Five years ago, if I told anyone in our industry that I wanted to buy or sell “premium” inventory, we’d all picture the same thing: inventory that was bought or sold directly between a media buyer and publisher’s salesperson. Maybe it would be home page inventory or a section front, a page takeover or rich unit. Or perhaps it would just involve a specific publisher that we agreed equated to “premium.”

New programmatic technologies are radically changing how we think of inventory overall, especially the term “premium.” Inventory is no longer one- or two-dimensional – the definition has become much more complex. It is a multidimensionally defined set of attributes that includes traditionally “publisher-controlled” inputs, such as page location, dimensions of the creative, category and content adjacencies. But today there are additional overlaid attributes that flesh out the definition.

Advertisers can bring their own data to the dance, which we’ll hesitantly call “first party,” and overlay additional data sources, which we’ll hesitantly call “third party.” And beneath the surface level attributes are underlying components that can be much more dynamic. These components can help predict how effectively an impression can drive a campaign’s goals or outcomes.

Programmatic buying platforms historically were tied to open exchange inventory, but increasingly, they are used as primary buying platforms across open RTB, private marketplaces, direct publisher integrations and even to support direct buys. This more holistic approach ultimately leads to a “programmatic first” point of view, as the new inventory definitions being rightly demanded by advertisers become their starting point on media buys. While RTB “only” represents 20% to 40% of budgets today, it’s clear that the rapid growth of programmatic will drive these broader inventory definitions across the buyer-seller boundary.

Achieving Symmetry

Publishers are embracing the newly empowered media buyers, allowing them to bring their own data for direct buys. They are also allowing buyers to connect directly to their ad servers for programmatically enabled direct buys and buy-side inventory decisioning in real time. For the past few years, the asymmetry of information in programmatic – publishers had no idea why advertisers bought their inventory on the exchange – has been a sore point.

Publishers point out that if buyers work with them, they can open paths to the inventory, inclusive of audiences, that buyers are looking for on the exchange. As we see more collaboration between buyers and sellers on these points, pockets of highly valuable inventory that were lying dormant inside the publisher’s ad server (dare we say “premium”) will suddenly open up.

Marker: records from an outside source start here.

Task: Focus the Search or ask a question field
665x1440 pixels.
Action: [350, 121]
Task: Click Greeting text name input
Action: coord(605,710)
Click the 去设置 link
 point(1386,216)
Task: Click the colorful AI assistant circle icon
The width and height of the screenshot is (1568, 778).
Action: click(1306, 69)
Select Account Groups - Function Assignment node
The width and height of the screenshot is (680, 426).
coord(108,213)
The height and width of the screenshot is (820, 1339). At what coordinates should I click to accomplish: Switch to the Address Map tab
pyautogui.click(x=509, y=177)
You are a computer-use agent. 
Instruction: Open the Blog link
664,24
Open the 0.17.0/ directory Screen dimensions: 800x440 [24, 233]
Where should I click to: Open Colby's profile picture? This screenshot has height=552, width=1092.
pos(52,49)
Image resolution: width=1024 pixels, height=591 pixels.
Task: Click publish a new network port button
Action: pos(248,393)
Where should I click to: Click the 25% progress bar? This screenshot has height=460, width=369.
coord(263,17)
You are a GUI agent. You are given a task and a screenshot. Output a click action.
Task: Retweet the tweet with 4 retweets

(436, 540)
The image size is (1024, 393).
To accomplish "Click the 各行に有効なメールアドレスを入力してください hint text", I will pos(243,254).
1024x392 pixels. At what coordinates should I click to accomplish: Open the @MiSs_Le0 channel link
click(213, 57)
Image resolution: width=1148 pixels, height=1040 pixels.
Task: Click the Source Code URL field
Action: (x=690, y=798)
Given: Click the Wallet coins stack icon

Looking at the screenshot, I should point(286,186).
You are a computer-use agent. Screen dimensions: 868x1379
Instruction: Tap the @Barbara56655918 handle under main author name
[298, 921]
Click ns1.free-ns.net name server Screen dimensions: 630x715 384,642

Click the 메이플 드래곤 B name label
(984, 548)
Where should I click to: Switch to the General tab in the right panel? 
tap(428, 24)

To use a mining analogy, publishers previously sold unrefined chunks of ore to media buyers, who found a variety of metals inside, but only some of it was valuable to them. So buyers started buying inventory through other marketplaces that allowed them to use their own tools and data to locate the chunks of ore that contained the metals they cared about. Now publishers are saying, “If you’re willing to pay us what you think that metal is worth, we can find more of it than you’re getting on those secondary marketplaces. But you have to work with us to get access to it.”

This new approach is both exciting and refreshing. The industry is getting over old suspicions and reluctance to share information. The asymmetry is becoming more symmetrical, and everyone involved gets more value. Days are still early, and only the most advanced players are figuring out how to make this work, but it won’t be long before this new way of defining “premium” is the standard.

Evolving Definition

How do we define “premium” in this new programmatically enabled world? Premium inventory matches the advertiser’s holistic goals, inclusive of where the ad will run – publisher, category, page location or format – and the multidimensional profiles of anonymous users behind the impressions, including first- and third-party audience data definitions, as well as geographic, demographic and other data elements provided by publishers and other parties. The advertiser believes the premium inventory will help fulfill their goals and drive outcomes that they desire.

That’s a mouthful, eh? How about this: Premium inventory matches the goals of the advertiser well enough that they’re willing to pay a premium for access.